*phew* i'm done coding for the day. it took about 3.5 hours to code and verify, and that's the hardest i've worked (i.e. be engaged in serious thought) in a while.
anyways... the guys at work want to throw me a going-away lunch. i'm sort of against it. i know it's a nice gesture, but i just feel a bit guilty for leaving. it's sort of like breaking up with a girl, like i gave up on the relationship or something. :(
damn, my right shoulder hurts from my tics. i am considering getting acupuncture, even though i am deathly afraid of needles. *shiver* yes, i know acupuncture isn't supposed to hurt, but still... the thought of it makes me cringe.
what's on tv on a wednesday?
you know what restaurant i wish they had in the bay area? long john silver's! that deep-fried breading is so fucking good. i was reminded of ljs when i was watching tbs (which i guess is based in atlanta or something?), and they had a commercial for the place.

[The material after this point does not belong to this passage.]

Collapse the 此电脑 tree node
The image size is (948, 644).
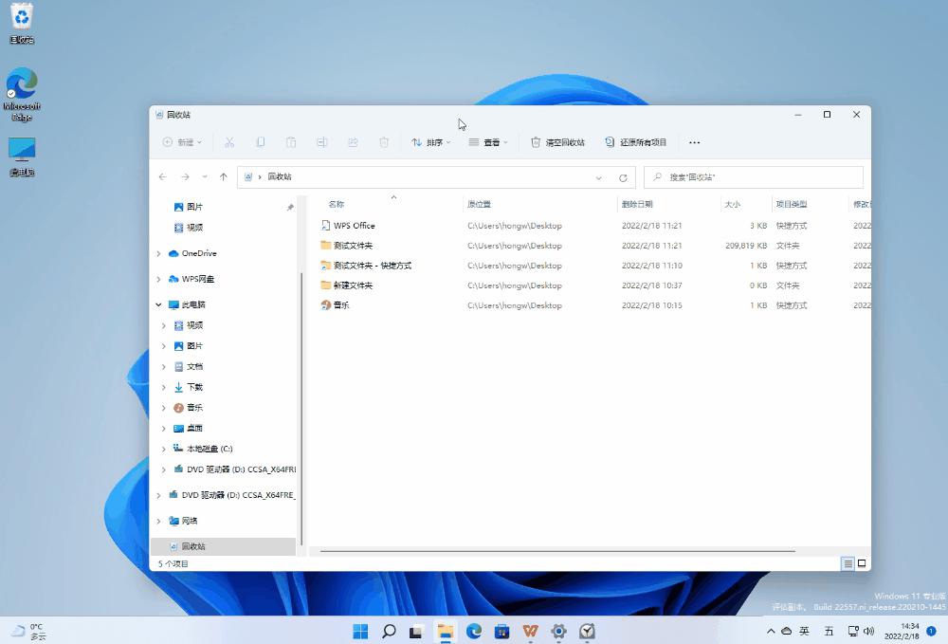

alan's coming home tonight! that's the good news. the bad news is that i'll be in bed when he finally gets home from SFO, and he and ting leave tomorrow for denver for a wedding. sigh. i miss my roomie!
i'm sort of ancy about meeting the potential spain/italy travellers on saturday. they all seem to know each other, and i'll definitely be the odd person out. if the chemistry is bad, then i might have to bail on the trip. :( i wonder if i should tell them straight i have TS so they don't freak out when i tic.
what was the nationality of long duc dong? it sounds chinese to me, but yesterday, they were playing the song "turning japanese" and saying it was in homage to the dude. *ponder*
sigh. in the middle of coding hell right now. the project lead dropped this bomb on monday. *RAAR* he jokes that he is on my black list, but... hrmph.
i am starting to really enjoy _outback jack_, this silly reality dating show that features an australian guy and a bunch of prissy city girls. i mean, it's a BAD show, but it just makes me laugh. the girl he eliminated last night had really ODD-looking boobs. i mean, the separation (cleavage) was just too wide; oddly enough, they looked like aboriginal boobs, you know, the ones you see in national geographic.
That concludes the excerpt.